Materials provided:

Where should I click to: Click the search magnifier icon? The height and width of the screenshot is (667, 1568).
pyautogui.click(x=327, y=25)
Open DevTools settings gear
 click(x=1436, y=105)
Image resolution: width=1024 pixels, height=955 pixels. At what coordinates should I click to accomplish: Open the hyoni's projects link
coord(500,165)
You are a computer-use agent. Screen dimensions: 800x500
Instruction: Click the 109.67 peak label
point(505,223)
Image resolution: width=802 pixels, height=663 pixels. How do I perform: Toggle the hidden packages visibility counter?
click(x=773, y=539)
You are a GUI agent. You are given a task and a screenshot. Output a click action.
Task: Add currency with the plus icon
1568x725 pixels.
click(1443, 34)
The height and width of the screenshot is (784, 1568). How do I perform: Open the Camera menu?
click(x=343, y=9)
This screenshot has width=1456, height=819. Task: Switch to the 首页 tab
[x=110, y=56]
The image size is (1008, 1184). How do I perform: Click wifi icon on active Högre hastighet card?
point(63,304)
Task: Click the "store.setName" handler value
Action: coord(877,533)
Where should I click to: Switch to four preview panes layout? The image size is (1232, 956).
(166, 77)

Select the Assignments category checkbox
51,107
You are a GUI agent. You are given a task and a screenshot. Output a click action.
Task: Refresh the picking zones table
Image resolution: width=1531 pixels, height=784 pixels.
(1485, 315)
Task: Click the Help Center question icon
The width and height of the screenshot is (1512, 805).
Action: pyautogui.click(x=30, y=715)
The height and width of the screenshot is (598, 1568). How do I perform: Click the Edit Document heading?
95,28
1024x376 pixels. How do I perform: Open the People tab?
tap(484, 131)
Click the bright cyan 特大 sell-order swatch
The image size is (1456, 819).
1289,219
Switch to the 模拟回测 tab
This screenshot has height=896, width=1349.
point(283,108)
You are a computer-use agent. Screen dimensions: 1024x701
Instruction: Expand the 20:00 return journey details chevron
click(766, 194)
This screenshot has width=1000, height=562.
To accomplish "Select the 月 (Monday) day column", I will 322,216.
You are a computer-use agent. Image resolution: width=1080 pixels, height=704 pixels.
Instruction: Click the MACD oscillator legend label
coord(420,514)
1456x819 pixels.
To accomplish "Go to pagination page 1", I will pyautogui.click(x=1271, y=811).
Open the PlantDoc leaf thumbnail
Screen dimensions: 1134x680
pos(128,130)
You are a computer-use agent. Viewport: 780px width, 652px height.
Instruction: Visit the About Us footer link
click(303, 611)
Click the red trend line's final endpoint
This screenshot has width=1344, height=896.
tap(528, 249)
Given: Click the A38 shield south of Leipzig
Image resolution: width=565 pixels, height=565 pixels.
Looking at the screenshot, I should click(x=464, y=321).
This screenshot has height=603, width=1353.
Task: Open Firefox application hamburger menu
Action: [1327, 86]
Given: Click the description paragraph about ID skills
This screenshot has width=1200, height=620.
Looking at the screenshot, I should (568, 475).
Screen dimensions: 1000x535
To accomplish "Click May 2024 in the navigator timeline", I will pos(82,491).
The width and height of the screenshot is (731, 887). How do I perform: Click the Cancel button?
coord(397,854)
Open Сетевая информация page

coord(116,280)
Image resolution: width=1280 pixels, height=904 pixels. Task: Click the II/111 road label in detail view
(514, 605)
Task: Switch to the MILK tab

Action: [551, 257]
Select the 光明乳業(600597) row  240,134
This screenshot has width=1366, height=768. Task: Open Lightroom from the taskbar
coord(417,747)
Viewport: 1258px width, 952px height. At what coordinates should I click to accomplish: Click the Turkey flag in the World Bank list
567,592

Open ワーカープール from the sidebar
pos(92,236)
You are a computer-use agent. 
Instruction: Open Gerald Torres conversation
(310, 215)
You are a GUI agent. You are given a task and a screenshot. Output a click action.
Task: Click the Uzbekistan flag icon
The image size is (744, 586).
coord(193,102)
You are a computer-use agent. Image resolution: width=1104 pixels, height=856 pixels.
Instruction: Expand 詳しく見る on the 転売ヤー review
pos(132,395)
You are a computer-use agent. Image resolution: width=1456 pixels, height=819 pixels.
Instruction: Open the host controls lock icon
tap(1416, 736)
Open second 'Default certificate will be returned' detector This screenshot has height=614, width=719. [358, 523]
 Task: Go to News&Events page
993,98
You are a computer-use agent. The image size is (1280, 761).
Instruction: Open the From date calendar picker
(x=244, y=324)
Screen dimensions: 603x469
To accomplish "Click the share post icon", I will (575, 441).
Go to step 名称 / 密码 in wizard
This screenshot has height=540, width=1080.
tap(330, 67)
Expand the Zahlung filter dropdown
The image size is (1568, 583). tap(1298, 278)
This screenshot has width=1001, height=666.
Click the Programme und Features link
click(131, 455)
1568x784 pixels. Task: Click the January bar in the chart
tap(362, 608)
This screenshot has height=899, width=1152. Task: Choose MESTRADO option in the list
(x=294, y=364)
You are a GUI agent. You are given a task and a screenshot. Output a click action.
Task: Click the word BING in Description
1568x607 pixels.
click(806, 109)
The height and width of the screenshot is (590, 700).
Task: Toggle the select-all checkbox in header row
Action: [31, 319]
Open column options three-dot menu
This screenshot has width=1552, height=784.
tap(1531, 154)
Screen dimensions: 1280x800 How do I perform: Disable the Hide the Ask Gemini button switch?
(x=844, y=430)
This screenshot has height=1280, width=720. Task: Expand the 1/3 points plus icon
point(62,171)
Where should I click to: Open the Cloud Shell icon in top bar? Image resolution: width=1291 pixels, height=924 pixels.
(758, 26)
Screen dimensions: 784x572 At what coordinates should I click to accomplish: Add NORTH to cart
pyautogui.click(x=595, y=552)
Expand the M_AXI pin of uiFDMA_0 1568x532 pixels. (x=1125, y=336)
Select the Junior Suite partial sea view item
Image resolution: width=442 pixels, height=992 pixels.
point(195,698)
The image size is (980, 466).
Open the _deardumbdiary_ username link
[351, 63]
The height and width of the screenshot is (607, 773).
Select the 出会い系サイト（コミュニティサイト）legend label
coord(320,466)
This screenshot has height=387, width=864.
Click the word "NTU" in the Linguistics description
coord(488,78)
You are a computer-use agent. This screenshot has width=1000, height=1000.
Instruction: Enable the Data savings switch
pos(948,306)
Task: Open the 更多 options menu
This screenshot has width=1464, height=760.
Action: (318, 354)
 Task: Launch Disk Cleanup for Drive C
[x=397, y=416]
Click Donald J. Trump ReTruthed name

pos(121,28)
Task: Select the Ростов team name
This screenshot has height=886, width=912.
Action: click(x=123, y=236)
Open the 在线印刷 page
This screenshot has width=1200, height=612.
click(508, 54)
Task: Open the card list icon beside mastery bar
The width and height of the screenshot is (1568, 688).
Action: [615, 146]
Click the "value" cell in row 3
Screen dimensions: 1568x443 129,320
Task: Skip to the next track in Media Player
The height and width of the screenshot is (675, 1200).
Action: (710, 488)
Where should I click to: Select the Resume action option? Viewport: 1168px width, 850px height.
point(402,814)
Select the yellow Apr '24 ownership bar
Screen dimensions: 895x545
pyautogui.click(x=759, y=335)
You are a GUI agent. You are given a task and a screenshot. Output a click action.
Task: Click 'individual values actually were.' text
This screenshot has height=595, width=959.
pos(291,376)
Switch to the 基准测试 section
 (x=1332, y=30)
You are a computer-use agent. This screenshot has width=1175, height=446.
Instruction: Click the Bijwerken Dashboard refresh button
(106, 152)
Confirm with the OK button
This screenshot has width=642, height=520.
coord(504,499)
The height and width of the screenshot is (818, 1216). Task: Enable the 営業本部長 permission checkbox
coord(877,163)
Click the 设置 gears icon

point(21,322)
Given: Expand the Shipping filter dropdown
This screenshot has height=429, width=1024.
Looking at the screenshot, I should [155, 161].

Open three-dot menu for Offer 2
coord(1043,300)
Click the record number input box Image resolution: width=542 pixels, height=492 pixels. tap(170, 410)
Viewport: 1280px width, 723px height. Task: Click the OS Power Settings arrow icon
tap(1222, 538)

Short problem: Convert the rows from the line containing "The height and width of the screenshot is (818, 1216)." through the end of the rows into a JSON list of strings, one string per line, leaving out blank lines.

Response:
[
  "The height and width of the screenshot is (818, 1216). Task: Enable the 営業本部長 permission checkbox",
  "coord(877,163)",
  "Click the 设置 gears icon",
  "point(21,322)",
  "Given: Expand the Shipping filter dropdown",
  "This screenshot has height=429, width=1024.",
  "Looking at the screenshot, I should [155, 161].",
  "Open three-dot menu for Offer 2",
  "coord(1043,300)",
  "Click the record number input box Image resolution: width=542 pixels, height=492 pixels. tap(170, 410)",
  "Viewport: 1280px width, 723px height. Task: Click the OS Power Settings arrow icon",
  "tap(1222, 538)"
]